Question

question_answer
The co-ordinate of the point which divides the line segment joining the points $$\left( 5,-2 \right)$$ and (9, 6) internally in the ratio 1 : 2 is:
A)
$$\left( \frac{19}{3},\frac{2}{3} \right)$$
B)
$$\left( \frac{1}{3},\frac{2}{3} \right)$$
C)
$$\left( \frac{1}{3},\frac{22}{3} \right)$$
D)
$$\left( \frac{13}{3},\frac{22}{3} \right)$$
E)
None of these

Answer

**step1** Understanding the Problem

We are given two points: the first point is (5, -2) and the second point is (9, 6). We need to find the coordinates of a new point that lies on the straight line segment connecting these two given points. This new point divides the segment internally in a specific way: the distance from the first point to the new point is to the distance from the new point to the second point in the ratio 1 to 2. This means if we consider the entire segment to be divided into a total of 1 + 2 = 3 equal parts, the dividing point is 1 part away from the first point and 2 parts away from the second point.

**step2** Calculating the change in x-coordinates

Let's first focus on the x-coordinates.

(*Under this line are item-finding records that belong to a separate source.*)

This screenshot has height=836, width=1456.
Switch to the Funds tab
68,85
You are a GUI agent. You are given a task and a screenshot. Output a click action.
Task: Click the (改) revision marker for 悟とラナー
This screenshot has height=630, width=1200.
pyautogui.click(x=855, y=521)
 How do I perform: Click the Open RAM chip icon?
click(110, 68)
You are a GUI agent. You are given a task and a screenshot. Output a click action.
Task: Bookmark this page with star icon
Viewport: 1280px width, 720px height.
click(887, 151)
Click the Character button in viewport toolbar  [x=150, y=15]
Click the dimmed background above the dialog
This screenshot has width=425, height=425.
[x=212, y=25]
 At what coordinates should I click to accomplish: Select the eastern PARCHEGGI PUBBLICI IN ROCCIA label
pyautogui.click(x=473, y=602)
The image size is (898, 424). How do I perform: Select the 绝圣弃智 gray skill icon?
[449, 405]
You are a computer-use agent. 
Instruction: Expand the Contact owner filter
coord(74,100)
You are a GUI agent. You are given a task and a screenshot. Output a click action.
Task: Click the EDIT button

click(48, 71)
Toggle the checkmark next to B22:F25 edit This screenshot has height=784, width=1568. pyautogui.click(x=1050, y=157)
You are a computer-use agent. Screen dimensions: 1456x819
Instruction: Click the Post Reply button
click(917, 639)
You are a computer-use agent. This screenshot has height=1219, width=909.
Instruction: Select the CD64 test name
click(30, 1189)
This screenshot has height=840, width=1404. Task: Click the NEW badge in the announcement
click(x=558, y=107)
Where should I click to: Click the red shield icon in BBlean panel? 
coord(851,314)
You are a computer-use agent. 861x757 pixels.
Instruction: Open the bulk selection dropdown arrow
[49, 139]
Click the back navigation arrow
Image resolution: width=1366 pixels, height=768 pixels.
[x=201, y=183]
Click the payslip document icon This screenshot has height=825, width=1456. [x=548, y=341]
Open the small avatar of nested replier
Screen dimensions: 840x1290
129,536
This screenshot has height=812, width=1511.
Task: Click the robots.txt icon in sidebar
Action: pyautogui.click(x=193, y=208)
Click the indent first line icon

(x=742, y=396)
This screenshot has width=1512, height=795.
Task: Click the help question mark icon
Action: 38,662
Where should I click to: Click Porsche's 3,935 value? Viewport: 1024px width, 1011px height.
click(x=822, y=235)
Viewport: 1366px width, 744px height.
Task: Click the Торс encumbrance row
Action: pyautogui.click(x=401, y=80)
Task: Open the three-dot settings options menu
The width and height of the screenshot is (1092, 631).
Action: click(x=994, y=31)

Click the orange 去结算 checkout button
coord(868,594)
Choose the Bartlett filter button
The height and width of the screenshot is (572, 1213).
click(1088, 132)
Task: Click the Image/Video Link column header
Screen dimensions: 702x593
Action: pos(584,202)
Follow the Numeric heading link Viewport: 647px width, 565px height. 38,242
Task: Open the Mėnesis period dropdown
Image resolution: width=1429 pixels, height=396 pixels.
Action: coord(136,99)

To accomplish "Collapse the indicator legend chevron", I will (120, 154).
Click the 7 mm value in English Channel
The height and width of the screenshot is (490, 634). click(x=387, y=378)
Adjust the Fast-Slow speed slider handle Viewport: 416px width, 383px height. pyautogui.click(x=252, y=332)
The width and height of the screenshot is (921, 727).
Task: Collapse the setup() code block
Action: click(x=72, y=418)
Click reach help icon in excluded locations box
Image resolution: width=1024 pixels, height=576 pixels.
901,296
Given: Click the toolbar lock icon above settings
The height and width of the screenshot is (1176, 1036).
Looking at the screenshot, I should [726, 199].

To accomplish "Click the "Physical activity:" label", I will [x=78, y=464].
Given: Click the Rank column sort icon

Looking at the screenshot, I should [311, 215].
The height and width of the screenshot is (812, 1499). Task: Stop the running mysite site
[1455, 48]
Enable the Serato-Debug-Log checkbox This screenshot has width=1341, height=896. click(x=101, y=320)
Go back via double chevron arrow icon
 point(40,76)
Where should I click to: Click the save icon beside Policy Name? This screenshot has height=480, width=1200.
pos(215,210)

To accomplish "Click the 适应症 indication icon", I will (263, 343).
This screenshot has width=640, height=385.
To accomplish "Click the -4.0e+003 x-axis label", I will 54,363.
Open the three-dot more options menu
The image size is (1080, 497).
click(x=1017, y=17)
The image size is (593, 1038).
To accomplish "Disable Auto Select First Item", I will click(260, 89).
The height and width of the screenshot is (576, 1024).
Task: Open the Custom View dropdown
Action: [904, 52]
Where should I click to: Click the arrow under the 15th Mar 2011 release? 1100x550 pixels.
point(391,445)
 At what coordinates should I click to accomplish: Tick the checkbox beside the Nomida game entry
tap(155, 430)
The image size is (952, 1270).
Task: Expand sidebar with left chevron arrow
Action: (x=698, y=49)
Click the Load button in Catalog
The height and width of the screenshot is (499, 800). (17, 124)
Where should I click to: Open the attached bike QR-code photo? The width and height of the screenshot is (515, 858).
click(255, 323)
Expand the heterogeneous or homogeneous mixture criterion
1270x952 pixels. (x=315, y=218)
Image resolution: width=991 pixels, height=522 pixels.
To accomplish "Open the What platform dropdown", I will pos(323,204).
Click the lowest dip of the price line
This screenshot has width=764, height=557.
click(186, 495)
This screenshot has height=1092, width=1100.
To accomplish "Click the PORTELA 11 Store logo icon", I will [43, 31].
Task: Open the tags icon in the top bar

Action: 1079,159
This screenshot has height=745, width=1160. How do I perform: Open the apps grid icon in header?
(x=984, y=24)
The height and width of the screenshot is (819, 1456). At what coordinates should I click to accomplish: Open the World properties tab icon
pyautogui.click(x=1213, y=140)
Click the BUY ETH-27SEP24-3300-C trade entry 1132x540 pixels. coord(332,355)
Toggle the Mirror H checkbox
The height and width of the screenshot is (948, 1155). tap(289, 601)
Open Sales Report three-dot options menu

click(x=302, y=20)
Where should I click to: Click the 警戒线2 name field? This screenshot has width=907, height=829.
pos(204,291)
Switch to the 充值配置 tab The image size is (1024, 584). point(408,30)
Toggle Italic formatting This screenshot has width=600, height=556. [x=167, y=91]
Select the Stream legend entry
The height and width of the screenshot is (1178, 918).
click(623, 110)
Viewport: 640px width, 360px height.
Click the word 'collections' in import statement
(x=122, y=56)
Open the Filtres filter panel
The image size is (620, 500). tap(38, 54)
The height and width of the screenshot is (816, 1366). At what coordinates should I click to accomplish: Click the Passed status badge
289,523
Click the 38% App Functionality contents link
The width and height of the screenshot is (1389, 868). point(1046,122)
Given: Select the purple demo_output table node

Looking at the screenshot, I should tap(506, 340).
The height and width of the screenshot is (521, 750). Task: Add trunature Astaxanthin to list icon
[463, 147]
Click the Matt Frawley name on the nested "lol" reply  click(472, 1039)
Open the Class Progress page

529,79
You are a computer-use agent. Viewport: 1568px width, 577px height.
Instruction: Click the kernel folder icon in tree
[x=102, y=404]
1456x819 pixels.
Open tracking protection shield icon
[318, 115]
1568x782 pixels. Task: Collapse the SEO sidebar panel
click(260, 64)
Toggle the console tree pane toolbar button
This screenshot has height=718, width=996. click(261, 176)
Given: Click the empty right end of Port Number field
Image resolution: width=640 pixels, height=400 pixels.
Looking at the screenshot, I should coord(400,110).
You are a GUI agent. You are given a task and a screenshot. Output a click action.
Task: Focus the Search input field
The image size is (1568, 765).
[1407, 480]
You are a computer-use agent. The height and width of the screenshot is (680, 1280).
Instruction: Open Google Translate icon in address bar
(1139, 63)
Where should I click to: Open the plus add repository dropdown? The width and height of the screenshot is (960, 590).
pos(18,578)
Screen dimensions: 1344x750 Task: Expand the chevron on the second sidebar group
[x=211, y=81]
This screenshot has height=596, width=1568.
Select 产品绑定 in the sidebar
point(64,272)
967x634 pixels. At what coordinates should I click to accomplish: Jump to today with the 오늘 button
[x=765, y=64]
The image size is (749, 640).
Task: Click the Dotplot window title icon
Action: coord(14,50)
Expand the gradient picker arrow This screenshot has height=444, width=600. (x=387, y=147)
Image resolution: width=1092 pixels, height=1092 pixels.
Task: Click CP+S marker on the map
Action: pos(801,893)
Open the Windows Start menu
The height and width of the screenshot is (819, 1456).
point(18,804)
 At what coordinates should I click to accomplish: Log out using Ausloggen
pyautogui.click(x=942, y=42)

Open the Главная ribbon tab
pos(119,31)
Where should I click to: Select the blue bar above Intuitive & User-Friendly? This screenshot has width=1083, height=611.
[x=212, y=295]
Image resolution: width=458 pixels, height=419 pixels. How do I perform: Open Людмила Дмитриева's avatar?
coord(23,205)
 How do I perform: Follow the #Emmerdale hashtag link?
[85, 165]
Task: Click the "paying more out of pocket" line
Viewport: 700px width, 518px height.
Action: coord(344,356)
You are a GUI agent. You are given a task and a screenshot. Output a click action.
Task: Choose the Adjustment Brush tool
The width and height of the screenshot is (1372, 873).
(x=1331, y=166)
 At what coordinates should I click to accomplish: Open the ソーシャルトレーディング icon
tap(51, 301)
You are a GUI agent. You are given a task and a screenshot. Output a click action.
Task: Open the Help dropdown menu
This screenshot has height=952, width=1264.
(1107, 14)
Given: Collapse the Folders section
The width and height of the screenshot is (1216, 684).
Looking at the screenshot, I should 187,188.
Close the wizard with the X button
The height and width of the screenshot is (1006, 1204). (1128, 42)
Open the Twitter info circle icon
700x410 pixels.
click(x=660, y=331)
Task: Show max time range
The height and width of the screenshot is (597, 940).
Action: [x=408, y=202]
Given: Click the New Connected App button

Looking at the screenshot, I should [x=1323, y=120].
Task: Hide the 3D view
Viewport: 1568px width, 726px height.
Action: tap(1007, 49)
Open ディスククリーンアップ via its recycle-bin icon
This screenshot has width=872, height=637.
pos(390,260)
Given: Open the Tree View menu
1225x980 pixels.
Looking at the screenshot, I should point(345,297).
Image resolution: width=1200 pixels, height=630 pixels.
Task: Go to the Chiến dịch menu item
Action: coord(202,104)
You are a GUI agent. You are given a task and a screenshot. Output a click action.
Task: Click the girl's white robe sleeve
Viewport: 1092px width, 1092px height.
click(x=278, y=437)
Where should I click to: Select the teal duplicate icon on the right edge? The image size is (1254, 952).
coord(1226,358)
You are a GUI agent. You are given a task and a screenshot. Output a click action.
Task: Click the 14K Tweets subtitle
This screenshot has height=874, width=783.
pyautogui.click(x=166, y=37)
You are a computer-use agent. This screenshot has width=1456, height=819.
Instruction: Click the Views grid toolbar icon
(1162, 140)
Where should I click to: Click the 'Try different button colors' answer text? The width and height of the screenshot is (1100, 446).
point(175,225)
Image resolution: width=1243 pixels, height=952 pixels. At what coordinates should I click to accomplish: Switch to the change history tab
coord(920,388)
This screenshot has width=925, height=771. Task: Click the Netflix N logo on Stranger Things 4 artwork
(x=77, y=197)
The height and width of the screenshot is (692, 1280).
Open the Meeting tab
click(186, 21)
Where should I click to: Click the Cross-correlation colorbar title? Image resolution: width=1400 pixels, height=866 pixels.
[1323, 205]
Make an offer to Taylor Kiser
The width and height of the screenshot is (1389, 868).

The x-coordinate of the first point is 5, and the x-coordinate of the second point is 9. To find how much the x-coordinate changes from the first point to the second point, we subtract the first x-coordinate from the second x-coordinate:
$$9 - 5 = 4$$
So, the x-value increases by 4 units as we move from the first point to the second point.

**step3** Determining the new x-coordinate

Since the point divides the segment in the ratio 1:2, it means the x-coordinate of the dividing point will be 1 part out of 3 total parts of the x-coordinate change, added to the starting x-coordinate.
We take $$\frac{1}{3}$$ of the total change in x-coordinates:
$$\frac{1}{3} \times 4 = \frac{4}{3}$$
Now, we add this change to the x-coordinate of the first point (which is 5):
$$5 + \frac{4}{3}$$
To add these values, we need to express 5 as a fraction with a denominator of 3:
$$5 = \frac{5 \times 3}{3} = \frac{15}{3}$$
Now, we add the fractions:
$$\frac{15}{3} + \frac{4}{3} = \frac{15 + 4}{3} = \frac{19}{3}$$
So, the x-coordinate of the dividing point is $$\frac{19}{3}$$.

**step4** Calculating the change in y-coordinates

Next, let's focus on the y-coordinates. The y-coordinate of the first point is -2, and the y-coordinate of the second point is 6. To find how much the y-coordinate changes from the first point to the second point, we subtract the first y-coordinate from the second y-coordinate:
$$6 - (-2) = 6 + 2 = 8$$
So, the y-value increases by 8 units as we move from the first point to the second point.

**step5** Determining the new y-coordinate

Similar to the x-coordinate, the y-coordinate of the dividing point will be 1 part out of 3 total parts of the y-coordinate change, added to the starting y-coordinate.
We take $$\frac{1}{3}$$ of the total change in y-coordinates:
$$\frac{1}{3} \times 8 = \frac{8}{3}$$
Now, we add this change to the y-coordinate of the first point (which is -2):
$$-2 + \frac{8}{3}$$
To add these values, we need to express -2 as a fraction with a denominator of 3:
$$-2 = \frac{-2 \times 3}{3} = \frac{-6}{3}$$
Now, we add the fractions:
$$\frac{-6}{3} + \frac{8}{3} = \frac{-6 + 8}{3} = \frac{2}{3}$$
So, the y-coordinate of the dividing point is $$\frac{2}{3}$$.

**step6** Stating the Final Coordinates

Combining the x-coordinate and the y-coordinate we found, the coordinates of the point that divides the line segment joining (5, -2) and (9, 6) internally in the ratio 1:2 are $$\left( \frac{19}{3},\frac{2}{3} \right)$$.
This result matches option A.